- [The request]
Copy out these lines exactly, everything from the start down to the line containing "Toggle reader mode", that line included.

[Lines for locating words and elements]
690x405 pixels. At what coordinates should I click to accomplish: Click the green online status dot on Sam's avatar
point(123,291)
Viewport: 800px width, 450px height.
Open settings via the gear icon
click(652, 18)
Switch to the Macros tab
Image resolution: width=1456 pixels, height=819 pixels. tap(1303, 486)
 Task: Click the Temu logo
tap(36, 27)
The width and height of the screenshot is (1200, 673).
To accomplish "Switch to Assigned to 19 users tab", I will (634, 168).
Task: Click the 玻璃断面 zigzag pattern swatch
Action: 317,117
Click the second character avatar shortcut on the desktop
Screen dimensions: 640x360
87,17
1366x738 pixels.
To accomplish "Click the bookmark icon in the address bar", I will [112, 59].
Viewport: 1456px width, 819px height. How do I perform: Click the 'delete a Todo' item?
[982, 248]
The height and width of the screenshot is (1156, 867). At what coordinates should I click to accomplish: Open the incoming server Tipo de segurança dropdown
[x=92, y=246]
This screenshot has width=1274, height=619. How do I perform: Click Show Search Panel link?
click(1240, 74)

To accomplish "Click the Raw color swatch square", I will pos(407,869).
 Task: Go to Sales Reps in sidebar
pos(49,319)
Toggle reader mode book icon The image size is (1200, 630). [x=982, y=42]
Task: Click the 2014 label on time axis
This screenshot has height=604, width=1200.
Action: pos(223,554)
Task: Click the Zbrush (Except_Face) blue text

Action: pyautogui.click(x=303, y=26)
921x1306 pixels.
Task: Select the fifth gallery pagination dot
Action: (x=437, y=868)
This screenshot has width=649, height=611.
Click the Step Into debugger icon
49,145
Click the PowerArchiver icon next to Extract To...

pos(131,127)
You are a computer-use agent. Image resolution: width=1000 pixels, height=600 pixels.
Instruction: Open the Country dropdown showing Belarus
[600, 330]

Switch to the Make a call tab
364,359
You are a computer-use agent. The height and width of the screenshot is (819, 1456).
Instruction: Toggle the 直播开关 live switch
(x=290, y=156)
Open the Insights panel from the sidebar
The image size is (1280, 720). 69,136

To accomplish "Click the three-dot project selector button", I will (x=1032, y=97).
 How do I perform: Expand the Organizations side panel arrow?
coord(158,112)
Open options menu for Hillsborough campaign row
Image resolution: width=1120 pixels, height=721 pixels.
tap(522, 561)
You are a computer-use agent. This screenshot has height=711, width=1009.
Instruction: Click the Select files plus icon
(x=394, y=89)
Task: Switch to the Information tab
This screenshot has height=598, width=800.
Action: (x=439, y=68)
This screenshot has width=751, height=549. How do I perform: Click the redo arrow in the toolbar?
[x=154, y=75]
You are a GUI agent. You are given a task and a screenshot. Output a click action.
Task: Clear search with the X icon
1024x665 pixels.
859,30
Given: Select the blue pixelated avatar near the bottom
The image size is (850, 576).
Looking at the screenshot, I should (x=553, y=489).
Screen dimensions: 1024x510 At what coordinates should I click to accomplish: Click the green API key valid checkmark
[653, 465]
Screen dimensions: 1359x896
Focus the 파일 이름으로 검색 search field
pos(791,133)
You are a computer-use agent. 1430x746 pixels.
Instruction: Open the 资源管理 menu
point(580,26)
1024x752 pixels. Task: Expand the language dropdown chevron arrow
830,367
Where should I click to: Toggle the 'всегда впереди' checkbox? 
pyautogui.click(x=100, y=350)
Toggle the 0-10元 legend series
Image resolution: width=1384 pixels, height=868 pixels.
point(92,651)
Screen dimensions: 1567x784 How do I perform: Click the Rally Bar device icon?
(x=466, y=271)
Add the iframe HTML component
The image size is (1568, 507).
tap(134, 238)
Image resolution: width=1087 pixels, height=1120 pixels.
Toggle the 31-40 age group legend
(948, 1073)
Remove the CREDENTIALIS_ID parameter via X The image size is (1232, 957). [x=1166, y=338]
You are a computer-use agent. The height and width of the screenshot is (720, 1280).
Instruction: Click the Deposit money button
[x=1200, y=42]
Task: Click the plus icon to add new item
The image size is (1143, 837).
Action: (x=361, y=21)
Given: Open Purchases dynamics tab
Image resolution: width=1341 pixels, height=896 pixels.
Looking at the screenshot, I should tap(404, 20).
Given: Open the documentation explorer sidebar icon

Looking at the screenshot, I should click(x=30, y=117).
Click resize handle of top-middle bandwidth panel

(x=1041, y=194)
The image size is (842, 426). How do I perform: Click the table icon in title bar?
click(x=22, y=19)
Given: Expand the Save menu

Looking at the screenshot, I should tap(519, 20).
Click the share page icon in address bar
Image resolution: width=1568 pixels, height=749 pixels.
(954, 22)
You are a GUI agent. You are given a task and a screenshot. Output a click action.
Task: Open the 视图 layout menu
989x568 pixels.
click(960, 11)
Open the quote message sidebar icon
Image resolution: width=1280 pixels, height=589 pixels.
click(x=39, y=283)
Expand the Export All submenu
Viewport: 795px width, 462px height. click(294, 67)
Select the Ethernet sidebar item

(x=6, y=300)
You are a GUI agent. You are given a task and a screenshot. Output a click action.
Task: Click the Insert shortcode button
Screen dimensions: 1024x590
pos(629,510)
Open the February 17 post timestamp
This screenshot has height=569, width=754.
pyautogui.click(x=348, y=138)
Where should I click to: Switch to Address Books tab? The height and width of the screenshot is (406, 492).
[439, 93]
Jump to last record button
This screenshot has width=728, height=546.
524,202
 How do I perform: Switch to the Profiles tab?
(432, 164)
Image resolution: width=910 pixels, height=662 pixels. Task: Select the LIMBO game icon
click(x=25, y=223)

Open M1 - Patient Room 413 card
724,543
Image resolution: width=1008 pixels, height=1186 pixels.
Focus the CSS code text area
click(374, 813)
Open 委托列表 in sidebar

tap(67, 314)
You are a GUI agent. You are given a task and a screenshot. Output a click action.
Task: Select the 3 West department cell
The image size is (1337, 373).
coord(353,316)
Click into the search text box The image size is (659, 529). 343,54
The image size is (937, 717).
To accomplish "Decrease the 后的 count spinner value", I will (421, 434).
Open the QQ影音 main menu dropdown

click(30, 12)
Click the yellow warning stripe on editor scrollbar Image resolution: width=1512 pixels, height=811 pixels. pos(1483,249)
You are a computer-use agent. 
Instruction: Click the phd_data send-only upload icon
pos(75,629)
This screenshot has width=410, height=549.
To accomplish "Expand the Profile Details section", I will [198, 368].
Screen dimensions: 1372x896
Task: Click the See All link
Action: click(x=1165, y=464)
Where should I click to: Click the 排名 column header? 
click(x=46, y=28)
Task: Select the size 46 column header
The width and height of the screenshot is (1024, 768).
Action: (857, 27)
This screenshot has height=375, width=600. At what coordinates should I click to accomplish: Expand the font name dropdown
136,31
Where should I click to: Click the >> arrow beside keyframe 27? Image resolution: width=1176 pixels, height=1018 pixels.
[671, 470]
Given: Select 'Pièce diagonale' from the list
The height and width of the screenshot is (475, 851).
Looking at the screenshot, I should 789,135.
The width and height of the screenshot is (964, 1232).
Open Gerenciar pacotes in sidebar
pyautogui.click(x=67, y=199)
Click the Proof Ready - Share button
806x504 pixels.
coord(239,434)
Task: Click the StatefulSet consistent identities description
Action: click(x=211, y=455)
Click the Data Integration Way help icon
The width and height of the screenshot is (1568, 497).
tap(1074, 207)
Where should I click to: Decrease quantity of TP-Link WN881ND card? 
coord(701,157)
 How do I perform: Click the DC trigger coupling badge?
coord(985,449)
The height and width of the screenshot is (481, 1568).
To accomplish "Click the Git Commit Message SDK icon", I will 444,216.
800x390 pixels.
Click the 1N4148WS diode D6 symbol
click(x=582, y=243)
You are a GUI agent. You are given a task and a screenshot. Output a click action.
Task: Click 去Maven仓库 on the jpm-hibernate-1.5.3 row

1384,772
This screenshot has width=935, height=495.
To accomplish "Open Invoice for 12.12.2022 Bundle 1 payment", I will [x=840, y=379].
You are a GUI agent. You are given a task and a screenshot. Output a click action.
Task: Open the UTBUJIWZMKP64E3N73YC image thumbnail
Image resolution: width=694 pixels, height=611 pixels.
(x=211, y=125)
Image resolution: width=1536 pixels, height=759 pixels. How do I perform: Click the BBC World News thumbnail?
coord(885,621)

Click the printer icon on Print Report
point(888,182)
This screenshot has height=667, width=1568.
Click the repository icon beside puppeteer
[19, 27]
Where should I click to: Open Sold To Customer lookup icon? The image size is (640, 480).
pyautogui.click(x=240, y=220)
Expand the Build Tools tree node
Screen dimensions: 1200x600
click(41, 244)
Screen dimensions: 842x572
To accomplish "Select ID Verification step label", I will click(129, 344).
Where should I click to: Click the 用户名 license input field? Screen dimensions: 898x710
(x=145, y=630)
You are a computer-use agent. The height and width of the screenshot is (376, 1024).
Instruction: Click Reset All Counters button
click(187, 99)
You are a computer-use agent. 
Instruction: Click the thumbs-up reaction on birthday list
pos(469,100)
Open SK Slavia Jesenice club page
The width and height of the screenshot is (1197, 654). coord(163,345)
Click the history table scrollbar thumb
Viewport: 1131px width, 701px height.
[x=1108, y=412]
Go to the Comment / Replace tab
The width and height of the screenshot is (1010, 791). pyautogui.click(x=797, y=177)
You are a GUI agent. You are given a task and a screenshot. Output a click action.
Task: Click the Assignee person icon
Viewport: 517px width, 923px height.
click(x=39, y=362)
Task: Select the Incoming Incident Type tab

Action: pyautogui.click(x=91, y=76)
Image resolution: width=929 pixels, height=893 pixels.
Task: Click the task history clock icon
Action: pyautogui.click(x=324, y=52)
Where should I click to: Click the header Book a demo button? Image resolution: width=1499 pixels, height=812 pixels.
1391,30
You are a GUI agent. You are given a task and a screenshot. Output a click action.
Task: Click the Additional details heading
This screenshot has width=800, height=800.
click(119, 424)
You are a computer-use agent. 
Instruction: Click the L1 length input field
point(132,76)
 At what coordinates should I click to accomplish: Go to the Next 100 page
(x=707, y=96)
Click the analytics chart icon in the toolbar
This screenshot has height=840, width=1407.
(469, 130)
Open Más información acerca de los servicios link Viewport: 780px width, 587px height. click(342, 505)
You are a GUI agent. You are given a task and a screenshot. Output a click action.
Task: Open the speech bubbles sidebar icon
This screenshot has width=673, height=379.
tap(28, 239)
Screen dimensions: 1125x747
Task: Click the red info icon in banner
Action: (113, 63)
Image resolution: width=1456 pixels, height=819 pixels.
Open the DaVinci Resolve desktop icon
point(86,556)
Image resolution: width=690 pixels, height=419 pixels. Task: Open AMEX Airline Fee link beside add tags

- [Exercise answer]
690x405 pixels. At what coordinates should I click to accomplish: Click the green online status dot on Sam's avatar
point(123,291)
Viewport: 800px width, 450px height.
Open settings via the gear icon
click(652, 18)
Switch to the Macros tab
Image resolution: width=1456 pixels, height=819 pixels. tap(1303, 486)
 Task: Click the Temu logo
tap(36, 27)
The width and height of the screenshot is (1200, 673).
To accomplish "Switch to Assigned to 19 users tab", I will (634, 168).
Task: Click the 玻璃断面 zigzag pattern swatch
Action: 317,117
Click the second character avatar shortcut on the desktop
Screen dimensions: 640x360
87,17
1366x738 pixels.
To accomplish "Click the bookmark icon in the address bar", I will [112, 59].
Viewport: 1456px width, 819px height. How do I perform: Click the 'delete a Todo' item?
[982, 248]
The height and width of the screenshot is (1156, 867). At what coordinates should I click to accomplish: Open the incoming server Tipo de segurança dropdown
[x=92, y=246]
This screenshot has width=1274, height=619. How do I perform: Click Show Search Panel link?
click(1240, 74)

To accomplish "Click the Raw color swatch square", I will pos(407,869).
 Task: Go to Sales Reps in sidebar
pos(49,319)
Toggle reader mode book icon The image size is (1200, 630). [x=982, y=42]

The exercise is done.